= Supplied data =
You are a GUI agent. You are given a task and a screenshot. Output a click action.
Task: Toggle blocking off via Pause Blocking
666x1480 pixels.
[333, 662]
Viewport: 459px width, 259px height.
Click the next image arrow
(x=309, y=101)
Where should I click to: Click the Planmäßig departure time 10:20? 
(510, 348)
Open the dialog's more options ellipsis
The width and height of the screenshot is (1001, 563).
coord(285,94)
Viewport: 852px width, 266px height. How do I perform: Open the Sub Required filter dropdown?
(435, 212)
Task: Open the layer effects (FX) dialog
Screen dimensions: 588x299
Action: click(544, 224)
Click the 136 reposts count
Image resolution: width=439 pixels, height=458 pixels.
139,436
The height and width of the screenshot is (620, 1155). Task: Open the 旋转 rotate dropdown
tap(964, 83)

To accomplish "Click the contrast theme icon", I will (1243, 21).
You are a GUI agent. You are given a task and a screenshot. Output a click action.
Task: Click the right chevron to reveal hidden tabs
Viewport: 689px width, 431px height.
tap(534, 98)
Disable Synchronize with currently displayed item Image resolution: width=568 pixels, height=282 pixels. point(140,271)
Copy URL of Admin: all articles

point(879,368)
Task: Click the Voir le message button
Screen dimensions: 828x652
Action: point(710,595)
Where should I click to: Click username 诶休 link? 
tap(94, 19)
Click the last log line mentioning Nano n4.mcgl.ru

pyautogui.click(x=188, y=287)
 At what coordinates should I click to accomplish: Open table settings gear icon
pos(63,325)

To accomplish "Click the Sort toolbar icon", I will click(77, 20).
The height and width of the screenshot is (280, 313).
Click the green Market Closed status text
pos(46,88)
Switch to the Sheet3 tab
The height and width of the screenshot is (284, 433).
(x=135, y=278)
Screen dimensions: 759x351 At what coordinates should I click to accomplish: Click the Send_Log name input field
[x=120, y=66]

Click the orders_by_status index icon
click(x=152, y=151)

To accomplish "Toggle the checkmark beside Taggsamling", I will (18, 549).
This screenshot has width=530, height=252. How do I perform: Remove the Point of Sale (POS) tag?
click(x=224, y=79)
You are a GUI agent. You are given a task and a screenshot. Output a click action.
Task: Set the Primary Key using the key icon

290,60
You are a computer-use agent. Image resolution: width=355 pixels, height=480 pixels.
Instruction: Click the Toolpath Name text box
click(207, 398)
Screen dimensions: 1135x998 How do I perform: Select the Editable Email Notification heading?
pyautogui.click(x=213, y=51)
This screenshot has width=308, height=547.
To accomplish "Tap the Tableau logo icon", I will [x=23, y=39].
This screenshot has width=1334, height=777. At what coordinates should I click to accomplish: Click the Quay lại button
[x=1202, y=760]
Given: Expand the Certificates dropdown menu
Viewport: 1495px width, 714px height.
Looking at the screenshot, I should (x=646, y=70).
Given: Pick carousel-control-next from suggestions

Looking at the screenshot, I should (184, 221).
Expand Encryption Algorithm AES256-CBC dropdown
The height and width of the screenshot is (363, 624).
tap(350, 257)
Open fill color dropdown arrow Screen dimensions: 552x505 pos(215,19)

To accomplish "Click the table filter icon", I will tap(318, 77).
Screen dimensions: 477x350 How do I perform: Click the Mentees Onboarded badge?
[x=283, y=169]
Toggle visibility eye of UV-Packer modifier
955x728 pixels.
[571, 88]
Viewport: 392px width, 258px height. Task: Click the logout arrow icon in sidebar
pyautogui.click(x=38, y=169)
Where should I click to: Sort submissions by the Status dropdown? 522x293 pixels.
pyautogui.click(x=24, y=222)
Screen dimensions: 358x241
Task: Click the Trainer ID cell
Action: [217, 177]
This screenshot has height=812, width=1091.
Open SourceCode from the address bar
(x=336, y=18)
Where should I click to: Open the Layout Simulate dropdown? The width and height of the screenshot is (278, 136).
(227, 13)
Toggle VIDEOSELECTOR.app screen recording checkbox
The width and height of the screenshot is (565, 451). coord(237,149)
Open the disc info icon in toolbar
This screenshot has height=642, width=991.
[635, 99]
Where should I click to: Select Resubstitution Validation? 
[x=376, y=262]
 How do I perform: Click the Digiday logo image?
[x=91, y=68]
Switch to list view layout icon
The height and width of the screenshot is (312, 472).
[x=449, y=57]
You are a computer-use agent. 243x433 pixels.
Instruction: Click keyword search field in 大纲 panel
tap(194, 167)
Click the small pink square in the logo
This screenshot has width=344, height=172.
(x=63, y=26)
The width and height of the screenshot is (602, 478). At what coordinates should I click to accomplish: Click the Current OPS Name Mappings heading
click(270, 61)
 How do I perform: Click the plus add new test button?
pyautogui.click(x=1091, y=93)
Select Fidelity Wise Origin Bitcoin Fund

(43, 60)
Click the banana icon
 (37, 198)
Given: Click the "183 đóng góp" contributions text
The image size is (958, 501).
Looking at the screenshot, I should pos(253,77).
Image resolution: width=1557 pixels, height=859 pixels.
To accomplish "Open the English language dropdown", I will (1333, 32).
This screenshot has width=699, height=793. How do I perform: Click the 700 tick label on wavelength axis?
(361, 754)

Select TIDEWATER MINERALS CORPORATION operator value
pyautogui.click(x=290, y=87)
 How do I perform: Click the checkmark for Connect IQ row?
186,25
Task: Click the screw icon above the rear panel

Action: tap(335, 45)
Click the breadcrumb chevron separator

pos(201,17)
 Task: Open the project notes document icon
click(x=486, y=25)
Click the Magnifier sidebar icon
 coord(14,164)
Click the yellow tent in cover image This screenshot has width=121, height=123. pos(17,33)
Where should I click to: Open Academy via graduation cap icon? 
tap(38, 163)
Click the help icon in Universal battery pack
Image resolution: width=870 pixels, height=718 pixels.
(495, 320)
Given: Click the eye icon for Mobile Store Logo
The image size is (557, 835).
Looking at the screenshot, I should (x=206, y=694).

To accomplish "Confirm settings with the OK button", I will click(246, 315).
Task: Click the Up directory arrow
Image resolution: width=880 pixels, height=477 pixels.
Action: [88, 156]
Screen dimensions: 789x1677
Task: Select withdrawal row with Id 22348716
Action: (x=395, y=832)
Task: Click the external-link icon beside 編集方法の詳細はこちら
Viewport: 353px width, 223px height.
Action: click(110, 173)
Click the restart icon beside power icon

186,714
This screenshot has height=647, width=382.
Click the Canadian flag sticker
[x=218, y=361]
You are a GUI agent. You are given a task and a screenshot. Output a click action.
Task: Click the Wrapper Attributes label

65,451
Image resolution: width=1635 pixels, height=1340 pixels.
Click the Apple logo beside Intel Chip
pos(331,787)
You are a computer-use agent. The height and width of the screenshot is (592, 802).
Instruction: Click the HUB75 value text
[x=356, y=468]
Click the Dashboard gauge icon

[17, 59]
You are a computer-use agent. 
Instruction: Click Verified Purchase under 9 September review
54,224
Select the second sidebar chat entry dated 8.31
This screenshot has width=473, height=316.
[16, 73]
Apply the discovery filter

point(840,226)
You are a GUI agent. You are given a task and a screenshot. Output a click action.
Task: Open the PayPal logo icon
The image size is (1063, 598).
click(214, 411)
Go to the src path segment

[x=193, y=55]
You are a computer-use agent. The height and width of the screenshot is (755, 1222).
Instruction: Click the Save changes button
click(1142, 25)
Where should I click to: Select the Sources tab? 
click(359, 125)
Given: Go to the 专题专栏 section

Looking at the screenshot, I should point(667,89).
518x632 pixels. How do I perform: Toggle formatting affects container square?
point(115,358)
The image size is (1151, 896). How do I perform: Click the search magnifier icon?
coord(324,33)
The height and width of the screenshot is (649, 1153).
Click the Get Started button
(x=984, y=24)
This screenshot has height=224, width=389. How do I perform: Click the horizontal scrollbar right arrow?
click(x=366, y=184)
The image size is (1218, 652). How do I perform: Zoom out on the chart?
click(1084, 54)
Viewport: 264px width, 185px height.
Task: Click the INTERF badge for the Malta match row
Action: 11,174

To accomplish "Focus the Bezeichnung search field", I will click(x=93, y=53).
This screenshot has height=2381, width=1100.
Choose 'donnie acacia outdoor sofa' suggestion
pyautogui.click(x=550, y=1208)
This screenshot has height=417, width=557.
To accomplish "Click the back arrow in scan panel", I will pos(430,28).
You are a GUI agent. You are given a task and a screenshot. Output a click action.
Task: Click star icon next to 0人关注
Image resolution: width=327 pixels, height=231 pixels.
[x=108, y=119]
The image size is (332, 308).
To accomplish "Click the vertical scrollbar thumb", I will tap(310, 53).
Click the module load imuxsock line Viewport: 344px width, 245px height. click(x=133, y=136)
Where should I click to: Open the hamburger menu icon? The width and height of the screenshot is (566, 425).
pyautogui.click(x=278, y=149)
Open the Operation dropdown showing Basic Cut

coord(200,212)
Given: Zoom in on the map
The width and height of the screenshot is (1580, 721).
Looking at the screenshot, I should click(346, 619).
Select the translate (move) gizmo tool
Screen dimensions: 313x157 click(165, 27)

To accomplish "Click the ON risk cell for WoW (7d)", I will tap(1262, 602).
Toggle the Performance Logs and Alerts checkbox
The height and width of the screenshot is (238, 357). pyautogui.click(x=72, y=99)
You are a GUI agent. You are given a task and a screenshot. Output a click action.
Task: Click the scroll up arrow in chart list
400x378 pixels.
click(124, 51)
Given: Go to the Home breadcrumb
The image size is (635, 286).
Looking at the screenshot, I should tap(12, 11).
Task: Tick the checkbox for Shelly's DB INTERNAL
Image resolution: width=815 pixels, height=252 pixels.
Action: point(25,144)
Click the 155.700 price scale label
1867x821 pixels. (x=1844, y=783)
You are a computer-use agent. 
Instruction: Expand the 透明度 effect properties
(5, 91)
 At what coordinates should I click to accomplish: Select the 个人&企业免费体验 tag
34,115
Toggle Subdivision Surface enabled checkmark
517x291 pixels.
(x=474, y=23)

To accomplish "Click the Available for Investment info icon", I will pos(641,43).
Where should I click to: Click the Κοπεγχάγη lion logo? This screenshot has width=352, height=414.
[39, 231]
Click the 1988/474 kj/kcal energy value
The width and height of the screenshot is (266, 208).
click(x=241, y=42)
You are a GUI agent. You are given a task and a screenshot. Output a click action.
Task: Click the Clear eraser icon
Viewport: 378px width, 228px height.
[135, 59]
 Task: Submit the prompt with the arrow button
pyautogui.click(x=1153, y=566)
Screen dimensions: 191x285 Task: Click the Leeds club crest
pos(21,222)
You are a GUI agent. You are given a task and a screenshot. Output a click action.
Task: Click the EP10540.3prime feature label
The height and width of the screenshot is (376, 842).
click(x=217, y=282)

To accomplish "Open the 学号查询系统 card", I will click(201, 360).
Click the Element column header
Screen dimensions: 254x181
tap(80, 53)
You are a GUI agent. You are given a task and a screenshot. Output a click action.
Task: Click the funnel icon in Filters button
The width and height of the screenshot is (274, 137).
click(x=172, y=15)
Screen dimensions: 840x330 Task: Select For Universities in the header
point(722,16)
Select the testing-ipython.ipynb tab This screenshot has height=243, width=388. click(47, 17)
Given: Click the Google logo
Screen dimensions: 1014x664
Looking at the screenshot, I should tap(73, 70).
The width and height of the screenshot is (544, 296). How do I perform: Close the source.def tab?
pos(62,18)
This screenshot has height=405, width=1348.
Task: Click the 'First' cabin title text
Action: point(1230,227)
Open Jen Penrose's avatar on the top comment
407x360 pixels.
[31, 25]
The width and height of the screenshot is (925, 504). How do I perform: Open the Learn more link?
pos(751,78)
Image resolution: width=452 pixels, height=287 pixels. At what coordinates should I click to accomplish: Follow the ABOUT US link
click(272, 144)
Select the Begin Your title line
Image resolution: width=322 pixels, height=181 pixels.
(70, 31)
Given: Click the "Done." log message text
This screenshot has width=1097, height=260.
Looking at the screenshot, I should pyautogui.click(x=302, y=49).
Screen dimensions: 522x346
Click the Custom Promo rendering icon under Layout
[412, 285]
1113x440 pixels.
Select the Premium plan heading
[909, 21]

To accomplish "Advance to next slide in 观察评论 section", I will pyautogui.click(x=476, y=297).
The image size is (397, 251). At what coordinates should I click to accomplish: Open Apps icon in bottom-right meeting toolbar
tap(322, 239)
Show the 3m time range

= Problem requirements =
Look over the material above and show each line where "computer" appears.

= Solution for this problem =
You are a computer-use agent. Image resolution: width=355 pixels, height=480 pixels.
You are a computer-use agent. 243x433 pixels.
You are a computer-use agent. The height and width of the screenshot is (592, 802).
You are a computer-use agent. 
You are a computer-use agent. The height and width of the screenshot is (755, 1222).
You are a computer-use agent. 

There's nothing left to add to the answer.